Data records »
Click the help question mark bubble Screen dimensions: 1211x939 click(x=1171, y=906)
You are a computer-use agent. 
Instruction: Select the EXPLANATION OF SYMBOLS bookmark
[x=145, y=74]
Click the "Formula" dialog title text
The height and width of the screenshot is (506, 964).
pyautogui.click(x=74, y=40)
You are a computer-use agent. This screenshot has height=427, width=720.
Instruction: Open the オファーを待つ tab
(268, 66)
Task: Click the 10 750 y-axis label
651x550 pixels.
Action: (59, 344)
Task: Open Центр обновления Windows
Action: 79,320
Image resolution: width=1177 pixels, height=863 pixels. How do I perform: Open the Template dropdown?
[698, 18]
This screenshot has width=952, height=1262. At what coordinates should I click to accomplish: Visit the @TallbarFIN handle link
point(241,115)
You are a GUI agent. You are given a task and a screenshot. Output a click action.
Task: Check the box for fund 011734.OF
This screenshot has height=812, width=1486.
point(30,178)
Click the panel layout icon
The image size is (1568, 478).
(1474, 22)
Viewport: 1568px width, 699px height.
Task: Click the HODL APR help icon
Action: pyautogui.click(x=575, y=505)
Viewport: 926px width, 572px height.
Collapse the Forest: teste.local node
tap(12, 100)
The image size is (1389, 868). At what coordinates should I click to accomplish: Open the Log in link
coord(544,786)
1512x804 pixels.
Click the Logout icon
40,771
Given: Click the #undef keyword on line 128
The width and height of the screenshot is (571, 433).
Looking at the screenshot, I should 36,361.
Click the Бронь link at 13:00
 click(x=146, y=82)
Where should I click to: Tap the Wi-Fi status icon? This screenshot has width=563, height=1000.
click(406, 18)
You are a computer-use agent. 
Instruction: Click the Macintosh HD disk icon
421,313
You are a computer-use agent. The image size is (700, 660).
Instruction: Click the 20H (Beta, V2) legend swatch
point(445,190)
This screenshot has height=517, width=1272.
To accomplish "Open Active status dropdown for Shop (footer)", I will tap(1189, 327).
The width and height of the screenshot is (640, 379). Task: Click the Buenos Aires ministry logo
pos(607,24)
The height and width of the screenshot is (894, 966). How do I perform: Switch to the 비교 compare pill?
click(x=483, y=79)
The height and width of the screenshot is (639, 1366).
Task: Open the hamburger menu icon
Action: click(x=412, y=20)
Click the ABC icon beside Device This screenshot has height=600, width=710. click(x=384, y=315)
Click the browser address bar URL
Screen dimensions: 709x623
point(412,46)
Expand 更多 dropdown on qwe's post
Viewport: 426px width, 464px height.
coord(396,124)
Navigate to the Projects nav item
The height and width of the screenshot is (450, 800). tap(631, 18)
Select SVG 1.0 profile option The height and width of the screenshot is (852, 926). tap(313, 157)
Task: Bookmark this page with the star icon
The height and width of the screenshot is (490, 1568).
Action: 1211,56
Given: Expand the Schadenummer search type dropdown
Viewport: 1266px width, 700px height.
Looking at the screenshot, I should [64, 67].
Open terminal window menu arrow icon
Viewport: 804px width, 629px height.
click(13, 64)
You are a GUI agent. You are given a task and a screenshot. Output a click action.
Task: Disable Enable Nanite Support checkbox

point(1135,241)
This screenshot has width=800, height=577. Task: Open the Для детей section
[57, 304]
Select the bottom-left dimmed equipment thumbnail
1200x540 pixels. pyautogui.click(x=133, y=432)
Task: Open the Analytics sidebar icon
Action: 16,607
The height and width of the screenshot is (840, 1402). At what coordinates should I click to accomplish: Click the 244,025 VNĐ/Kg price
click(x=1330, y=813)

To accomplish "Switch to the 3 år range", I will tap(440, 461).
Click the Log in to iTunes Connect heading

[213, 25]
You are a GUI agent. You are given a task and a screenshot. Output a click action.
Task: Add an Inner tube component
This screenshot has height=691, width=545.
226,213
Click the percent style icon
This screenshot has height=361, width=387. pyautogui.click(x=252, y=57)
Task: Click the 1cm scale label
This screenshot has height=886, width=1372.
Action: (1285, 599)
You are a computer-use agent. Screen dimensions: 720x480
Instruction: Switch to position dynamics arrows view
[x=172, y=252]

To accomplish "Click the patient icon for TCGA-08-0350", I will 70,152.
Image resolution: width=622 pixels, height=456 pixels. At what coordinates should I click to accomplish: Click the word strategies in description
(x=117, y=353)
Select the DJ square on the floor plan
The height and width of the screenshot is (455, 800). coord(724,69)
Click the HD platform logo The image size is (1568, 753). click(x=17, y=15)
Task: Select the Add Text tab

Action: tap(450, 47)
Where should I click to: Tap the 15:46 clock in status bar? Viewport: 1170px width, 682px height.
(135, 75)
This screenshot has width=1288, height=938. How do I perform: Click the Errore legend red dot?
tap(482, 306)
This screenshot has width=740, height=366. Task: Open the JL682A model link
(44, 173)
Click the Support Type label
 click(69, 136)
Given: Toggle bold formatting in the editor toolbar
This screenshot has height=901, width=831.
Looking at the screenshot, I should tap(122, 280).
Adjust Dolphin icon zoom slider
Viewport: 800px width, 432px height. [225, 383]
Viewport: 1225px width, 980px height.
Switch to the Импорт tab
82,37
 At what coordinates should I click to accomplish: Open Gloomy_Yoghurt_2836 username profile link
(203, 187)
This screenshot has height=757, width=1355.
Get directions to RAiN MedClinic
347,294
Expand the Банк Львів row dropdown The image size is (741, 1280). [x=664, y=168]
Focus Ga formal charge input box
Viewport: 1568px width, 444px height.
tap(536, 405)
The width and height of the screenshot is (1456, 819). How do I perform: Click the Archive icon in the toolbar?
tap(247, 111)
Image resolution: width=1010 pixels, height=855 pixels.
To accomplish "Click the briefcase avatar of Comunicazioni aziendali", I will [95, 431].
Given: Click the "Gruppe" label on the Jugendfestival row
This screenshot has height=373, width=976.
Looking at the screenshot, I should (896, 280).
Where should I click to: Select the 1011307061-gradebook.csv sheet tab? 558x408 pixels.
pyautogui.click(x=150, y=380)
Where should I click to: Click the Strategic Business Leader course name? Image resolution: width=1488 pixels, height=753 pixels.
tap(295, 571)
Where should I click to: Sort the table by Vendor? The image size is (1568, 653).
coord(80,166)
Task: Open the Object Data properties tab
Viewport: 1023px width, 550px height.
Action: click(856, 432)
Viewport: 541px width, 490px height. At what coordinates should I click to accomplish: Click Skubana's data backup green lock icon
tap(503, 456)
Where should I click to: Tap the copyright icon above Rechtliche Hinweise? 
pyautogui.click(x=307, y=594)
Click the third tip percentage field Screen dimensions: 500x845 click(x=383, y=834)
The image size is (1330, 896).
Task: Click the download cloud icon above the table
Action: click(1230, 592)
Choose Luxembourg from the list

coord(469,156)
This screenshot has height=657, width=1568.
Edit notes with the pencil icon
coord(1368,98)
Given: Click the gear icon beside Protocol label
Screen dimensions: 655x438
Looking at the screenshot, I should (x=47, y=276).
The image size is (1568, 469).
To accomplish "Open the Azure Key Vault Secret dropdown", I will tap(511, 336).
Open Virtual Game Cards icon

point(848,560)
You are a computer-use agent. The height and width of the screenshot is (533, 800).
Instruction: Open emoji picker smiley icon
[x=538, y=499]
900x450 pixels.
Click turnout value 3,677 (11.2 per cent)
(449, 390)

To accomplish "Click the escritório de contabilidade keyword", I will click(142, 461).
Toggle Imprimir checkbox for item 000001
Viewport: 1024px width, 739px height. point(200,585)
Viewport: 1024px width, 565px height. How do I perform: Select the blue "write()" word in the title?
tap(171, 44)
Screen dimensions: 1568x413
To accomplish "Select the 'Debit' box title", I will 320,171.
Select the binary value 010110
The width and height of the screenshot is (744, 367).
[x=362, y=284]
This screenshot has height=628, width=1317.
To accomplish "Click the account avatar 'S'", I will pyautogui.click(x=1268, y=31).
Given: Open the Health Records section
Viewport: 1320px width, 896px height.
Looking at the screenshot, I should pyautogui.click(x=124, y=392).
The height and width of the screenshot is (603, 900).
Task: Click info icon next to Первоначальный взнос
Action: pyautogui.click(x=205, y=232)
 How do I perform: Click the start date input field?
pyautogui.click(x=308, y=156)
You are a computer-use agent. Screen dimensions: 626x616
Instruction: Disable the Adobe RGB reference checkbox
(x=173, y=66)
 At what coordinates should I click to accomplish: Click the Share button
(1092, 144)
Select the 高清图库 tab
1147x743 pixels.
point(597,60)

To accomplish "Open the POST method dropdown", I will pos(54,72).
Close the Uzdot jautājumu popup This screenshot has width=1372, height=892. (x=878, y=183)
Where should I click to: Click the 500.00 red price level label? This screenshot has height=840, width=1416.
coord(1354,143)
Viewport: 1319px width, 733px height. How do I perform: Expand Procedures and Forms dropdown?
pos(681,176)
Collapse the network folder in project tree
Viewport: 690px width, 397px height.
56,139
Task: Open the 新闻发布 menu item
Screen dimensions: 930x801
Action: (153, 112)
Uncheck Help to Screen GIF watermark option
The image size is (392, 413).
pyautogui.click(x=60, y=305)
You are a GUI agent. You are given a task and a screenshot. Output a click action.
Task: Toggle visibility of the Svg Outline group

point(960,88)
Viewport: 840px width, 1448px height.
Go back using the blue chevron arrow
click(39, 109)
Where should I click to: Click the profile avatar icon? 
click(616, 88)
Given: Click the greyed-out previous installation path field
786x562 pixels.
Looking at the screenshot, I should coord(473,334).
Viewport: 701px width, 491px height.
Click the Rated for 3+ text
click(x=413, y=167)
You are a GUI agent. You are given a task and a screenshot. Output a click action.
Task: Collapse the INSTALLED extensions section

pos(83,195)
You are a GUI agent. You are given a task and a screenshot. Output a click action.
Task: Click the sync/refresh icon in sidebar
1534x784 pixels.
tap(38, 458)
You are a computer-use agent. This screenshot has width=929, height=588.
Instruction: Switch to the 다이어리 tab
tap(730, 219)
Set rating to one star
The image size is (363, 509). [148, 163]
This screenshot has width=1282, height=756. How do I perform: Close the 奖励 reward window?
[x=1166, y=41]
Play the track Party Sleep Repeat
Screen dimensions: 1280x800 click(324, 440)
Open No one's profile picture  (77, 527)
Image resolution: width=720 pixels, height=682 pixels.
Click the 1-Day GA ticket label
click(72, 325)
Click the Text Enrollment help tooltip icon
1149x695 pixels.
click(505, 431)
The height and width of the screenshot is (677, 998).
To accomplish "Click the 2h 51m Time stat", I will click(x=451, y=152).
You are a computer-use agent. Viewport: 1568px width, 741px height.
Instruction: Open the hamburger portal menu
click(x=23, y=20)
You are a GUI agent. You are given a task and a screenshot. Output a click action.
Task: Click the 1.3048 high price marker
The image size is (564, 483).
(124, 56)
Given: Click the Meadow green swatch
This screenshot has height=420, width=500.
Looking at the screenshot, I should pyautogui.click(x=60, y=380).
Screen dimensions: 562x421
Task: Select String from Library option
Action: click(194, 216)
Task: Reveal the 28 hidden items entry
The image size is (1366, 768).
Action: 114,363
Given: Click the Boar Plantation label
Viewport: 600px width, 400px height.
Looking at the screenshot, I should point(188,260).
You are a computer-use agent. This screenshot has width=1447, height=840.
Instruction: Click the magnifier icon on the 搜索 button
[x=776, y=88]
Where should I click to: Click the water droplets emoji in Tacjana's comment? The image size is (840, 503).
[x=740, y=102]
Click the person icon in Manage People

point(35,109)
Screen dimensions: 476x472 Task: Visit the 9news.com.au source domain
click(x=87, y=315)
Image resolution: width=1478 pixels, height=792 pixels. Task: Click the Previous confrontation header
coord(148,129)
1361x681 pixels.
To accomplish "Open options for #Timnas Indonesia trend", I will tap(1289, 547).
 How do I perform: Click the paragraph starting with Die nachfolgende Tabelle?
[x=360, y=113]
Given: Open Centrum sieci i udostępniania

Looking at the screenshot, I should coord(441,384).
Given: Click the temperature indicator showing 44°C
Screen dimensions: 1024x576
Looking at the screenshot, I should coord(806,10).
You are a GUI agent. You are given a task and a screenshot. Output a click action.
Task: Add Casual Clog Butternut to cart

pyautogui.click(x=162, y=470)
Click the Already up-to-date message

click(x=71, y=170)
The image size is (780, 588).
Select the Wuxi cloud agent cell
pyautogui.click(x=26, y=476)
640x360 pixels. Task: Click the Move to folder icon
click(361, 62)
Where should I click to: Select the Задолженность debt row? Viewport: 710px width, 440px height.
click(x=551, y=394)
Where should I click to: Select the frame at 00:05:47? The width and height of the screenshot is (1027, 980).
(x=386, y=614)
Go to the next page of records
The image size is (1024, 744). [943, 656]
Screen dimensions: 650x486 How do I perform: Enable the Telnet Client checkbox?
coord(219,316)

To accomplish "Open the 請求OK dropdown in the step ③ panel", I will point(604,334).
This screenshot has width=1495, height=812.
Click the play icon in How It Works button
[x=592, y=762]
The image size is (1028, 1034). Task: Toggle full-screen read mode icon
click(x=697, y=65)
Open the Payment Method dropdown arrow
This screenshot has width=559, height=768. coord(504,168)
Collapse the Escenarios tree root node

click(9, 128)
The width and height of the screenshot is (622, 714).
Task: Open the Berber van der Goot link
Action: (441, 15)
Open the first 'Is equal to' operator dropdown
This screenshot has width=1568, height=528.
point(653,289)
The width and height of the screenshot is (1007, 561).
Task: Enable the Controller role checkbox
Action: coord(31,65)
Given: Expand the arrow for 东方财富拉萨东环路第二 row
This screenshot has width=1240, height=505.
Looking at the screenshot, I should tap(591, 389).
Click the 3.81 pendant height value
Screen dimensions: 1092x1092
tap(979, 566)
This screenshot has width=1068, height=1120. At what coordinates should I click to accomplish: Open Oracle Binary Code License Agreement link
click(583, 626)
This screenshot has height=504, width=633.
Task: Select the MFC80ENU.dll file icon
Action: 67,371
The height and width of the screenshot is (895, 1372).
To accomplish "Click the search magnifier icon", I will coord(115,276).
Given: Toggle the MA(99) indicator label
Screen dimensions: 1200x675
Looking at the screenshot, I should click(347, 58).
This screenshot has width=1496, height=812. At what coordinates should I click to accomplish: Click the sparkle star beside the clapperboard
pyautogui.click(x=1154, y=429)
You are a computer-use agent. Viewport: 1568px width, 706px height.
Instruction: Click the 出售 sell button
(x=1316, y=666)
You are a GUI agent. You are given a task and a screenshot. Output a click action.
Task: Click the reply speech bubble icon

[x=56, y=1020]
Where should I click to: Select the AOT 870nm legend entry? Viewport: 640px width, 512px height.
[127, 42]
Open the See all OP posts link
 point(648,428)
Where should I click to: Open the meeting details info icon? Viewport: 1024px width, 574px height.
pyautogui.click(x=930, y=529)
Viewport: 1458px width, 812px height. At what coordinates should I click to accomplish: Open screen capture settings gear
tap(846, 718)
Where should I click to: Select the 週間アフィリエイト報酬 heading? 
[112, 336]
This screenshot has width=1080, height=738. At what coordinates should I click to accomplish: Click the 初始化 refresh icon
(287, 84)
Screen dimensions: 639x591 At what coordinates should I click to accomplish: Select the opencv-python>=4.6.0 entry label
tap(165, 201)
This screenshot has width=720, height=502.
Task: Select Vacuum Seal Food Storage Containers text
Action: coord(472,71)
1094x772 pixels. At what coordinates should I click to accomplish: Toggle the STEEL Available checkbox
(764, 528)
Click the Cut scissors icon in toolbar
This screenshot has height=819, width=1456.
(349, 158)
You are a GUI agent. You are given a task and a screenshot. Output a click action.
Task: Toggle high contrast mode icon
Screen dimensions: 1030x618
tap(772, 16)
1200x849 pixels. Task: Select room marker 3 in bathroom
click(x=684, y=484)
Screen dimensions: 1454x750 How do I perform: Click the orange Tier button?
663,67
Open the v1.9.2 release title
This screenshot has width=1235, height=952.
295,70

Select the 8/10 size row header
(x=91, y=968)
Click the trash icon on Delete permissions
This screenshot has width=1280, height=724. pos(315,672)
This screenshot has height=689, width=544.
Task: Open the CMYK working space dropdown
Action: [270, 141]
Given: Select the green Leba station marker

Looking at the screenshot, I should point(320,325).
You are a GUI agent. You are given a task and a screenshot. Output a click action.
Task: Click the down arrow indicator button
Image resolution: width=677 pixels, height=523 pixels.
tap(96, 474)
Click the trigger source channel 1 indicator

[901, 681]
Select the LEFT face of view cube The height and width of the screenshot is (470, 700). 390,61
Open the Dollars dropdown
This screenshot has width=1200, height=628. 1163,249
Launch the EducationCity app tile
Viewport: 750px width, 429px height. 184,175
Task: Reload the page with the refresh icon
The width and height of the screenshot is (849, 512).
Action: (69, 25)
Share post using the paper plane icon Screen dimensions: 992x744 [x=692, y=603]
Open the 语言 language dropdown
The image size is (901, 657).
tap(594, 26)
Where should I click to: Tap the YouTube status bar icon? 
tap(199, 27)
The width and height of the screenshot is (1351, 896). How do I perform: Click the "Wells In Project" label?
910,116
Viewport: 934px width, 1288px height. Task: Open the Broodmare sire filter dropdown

Exercise instructions » Your task is to reproduce the entries exactly, starting at the first line and ending with the line containing "Click the panel layout icon".

Result »
Click the help question mark bubble Screen dimensions: 1211x939 click(x=1171, y=906)
You are a computer-use agent. 
Instruction: Select the EXPLANATION OF SYMBOLS bookmark
[x=145, y=74]
Click the "Formula" dialog title text
The height and width of the screenshot is (506, 964).
pyautogui.click(x=74, y=40)
You are a computer-use agent. This screenshot has height=427, width=720.
Instruction: Open the オファーを待つ tab
(268, 66)
Task: Click the 10 750 y-axis label
651x550 pixels.
Action: (59, 344)
Task: Open Центр обновления Windows
Action: 79,320
Image resolution: width=1177 pixels, height=863 pixels. How do I perform: Open the Template dropdown?
[698, 18]
This screenshot has width=952, height=1262. At what coordinates should I click to accomplish: Visit the @TallbarFIN handle link
point(241,115)
You are a GUI agent. You are given a task and a screenshot. Output a click action.
Task: Check the box for fund 011734.OF
This screenshot has height=812, width=1486.
point(30,178)
Click the panel layout icon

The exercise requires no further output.